▶ **What you will do**:
Where does the word "avatar" show up in the data? Please find each such line and copy it.

▶ **Entries supplied**:
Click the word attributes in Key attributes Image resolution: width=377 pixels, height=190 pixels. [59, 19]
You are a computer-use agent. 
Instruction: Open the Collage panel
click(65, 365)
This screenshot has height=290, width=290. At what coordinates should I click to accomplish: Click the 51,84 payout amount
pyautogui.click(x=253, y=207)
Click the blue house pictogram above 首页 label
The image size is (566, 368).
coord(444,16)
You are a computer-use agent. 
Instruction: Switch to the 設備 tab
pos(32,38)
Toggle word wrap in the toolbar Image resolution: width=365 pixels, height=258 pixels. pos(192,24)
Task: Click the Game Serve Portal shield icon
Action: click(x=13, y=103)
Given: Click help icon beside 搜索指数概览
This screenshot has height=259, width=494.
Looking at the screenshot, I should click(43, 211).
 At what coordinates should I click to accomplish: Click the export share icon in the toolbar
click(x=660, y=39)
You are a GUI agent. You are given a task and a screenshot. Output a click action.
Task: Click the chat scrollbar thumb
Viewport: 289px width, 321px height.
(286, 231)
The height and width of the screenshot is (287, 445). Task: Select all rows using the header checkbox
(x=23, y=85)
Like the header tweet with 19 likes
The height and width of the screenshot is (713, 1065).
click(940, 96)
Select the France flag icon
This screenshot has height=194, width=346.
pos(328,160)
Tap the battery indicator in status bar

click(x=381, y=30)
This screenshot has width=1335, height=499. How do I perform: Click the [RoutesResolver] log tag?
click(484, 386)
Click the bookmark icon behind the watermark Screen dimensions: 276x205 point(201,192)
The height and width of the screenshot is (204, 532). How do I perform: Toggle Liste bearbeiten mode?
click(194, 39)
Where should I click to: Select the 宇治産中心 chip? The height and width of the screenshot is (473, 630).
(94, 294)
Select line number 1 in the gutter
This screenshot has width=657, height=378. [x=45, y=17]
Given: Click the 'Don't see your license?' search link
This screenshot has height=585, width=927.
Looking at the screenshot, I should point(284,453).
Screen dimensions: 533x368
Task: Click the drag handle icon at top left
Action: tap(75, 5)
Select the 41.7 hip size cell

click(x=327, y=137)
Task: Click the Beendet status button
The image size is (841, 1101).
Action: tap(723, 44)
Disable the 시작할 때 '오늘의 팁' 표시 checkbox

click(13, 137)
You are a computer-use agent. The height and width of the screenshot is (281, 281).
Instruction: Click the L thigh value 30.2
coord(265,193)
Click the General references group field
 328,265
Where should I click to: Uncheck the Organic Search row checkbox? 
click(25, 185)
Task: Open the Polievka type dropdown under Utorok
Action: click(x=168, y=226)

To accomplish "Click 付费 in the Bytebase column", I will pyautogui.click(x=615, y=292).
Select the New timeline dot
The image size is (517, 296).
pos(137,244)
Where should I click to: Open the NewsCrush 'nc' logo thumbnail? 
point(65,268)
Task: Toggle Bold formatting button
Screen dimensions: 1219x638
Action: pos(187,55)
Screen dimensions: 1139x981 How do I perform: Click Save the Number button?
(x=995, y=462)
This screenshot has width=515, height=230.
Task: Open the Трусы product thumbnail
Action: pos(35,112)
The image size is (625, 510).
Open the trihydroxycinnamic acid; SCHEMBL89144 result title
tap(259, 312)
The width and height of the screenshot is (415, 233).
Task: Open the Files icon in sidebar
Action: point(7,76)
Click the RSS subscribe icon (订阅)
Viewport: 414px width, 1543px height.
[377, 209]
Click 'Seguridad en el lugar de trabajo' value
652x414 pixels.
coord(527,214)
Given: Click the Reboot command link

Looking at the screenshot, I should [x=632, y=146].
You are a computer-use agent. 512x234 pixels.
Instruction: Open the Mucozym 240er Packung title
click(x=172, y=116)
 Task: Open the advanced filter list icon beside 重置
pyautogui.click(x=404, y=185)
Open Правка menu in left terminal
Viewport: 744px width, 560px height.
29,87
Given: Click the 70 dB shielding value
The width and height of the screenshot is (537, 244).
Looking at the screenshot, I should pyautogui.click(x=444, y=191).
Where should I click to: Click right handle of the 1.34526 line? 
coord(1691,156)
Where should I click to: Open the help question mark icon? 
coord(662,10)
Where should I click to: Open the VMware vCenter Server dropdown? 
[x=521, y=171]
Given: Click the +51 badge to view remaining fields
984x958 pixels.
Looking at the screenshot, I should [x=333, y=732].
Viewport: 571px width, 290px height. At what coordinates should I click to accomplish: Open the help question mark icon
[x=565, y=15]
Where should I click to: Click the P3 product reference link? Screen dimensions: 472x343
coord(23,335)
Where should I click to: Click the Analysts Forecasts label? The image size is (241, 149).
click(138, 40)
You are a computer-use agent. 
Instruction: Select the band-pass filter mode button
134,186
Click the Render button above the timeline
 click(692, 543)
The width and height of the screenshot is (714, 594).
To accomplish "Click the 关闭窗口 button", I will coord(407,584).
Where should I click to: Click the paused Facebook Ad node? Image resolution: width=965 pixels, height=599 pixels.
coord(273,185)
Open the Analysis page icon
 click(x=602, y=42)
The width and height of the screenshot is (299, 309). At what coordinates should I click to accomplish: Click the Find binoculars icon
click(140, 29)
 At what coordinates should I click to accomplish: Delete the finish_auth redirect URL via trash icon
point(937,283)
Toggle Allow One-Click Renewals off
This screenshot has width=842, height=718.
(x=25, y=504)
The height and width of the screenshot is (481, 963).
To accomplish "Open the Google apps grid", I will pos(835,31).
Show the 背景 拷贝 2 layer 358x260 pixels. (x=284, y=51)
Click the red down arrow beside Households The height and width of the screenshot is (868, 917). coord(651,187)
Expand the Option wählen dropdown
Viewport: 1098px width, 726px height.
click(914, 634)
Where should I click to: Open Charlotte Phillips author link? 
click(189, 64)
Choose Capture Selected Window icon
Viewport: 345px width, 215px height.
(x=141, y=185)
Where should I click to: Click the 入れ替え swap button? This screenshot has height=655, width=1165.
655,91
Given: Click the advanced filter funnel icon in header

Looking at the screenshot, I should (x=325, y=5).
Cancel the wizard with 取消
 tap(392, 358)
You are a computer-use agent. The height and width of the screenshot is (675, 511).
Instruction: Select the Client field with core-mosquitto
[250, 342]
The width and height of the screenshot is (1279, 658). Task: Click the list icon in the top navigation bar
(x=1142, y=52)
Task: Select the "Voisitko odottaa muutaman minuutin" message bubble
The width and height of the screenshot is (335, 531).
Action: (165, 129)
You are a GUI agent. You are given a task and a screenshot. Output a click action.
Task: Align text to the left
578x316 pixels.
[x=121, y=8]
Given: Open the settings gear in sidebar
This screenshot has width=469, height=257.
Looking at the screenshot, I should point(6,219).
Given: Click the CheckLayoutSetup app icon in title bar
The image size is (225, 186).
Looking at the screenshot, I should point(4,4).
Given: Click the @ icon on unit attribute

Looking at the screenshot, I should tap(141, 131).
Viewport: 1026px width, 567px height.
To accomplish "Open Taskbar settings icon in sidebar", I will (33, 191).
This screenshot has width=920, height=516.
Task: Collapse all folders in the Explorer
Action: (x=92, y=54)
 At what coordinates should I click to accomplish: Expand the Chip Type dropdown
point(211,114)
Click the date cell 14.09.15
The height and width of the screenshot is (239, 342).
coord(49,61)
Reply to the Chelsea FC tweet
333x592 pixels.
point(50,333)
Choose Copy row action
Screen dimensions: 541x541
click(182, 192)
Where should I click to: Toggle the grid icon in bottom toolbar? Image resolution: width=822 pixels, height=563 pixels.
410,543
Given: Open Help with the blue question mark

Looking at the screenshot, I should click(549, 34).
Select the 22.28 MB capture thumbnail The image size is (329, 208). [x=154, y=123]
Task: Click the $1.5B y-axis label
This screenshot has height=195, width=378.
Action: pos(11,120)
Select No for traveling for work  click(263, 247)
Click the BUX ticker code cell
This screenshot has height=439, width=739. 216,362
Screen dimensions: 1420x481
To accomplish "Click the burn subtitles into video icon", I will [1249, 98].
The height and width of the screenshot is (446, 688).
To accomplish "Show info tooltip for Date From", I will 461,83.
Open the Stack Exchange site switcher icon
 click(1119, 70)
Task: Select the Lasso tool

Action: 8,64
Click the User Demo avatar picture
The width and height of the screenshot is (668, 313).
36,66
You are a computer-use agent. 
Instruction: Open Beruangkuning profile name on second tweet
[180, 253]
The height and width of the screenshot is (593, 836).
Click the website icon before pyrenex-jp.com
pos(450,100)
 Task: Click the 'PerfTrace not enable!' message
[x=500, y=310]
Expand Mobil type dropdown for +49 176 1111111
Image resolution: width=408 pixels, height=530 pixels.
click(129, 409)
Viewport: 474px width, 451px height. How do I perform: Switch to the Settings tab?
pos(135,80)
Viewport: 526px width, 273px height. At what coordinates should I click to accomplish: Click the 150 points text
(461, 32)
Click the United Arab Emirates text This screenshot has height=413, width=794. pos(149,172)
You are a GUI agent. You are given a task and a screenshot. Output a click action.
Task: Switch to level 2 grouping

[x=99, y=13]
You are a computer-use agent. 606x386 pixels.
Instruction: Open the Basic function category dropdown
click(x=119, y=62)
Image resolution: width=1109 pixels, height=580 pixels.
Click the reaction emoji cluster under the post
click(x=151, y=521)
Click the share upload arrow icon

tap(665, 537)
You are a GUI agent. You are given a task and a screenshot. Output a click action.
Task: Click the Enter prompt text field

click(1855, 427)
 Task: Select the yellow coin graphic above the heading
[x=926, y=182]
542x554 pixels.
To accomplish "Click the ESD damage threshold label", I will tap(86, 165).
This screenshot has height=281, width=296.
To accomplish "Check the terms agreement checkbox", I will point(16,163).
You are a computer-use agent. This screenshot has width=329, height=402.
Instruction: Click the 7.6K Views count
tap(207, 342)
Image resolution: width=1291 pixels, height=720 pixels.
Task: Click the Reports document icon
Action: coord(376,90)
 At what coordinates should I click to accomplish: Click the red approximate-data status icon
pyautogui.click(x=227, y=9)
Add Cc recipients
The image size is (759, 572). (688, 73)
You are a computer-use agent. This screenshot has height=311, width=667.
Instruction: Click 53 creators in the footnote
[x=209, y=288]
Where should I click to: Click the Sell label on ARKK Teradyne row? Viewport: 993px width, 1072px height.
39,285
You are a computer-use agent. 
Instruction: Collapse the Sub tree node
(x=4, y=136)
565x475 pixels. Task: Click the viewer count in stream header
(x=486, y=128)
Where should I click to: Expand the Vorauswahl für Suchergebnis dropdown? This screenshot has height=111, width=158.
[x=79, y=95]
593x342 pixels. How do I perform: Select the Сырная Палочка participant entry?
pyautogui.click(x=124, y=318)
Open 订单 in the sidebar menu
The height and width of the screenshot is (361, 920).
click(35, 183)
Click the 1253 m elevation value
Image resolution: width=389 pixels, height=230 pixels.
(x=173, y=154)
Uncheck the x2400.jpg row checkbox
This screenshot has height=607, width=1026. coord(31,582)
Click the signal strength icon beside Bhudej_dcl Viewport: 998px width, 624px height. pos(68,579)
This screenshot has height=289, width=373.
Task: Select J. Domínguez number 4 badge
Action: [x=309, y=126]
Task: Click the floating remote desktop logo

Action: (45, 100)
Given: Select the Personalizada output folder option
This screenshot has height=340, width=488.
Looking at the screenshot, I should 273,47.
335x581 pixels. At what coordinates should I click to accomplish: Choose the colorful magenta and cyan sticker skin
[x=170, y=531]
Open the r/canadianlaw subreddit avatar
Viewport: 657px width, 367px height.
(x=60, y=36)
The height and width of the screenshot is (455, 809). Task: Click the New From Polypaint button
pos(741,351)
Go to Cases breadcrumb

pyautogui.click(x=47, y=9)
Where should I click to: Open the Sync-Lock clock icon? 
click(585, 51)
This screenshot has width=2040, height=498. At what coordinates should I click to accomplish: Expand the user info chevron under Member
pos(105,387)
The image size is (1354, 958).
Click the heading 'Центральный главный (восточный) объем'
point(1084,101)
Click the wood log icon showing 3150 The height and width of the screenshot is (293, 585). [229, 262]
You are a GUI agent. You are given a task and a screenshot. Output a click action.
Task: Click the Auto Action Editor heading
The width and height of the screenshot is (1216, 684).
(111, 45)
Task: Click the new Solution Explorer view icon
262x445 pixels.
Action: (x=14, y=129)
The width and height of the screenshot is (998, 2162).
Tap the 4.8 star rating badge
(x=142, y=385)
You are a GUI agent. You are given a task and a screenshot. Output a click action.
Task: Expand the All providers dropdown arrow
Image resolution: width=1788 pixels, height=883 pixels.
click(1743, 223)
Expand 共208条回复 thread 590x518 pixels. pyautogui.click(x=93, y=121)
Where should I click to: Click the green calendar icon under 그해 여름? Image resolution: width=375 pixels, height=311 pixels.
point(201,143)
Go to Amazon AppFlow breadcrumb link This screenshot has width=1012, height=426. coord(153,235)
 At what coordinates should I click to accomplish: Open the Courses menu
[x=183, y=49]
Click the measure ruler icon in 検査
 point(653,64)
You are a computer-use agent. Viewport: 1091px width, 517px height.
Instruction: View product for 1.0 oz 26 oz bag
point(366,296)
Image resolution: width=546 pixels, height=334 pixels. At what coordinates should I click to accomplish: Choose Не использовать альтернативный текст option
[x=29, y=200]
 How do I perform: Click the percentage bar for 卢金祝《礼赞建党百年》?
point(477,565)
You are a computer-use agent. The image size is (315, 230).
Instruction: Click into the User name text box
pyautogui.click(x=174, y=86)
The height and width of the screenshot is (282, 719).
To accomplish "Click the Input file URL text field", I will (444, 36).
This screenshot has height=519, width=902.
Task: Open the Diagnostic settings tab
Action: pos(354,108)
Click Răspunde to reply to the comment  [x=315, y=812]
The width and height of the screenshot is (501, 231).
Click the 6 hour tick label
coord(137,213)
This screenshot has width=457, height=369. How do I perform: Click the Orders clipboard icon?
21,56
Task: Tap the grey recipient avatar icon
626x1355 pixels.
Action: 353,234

▶ **Answer section**:
Click the User Demo avatar picture
Open the r/canadianlaw subreddit avatar
Task: Tap the grey recipient avatar icon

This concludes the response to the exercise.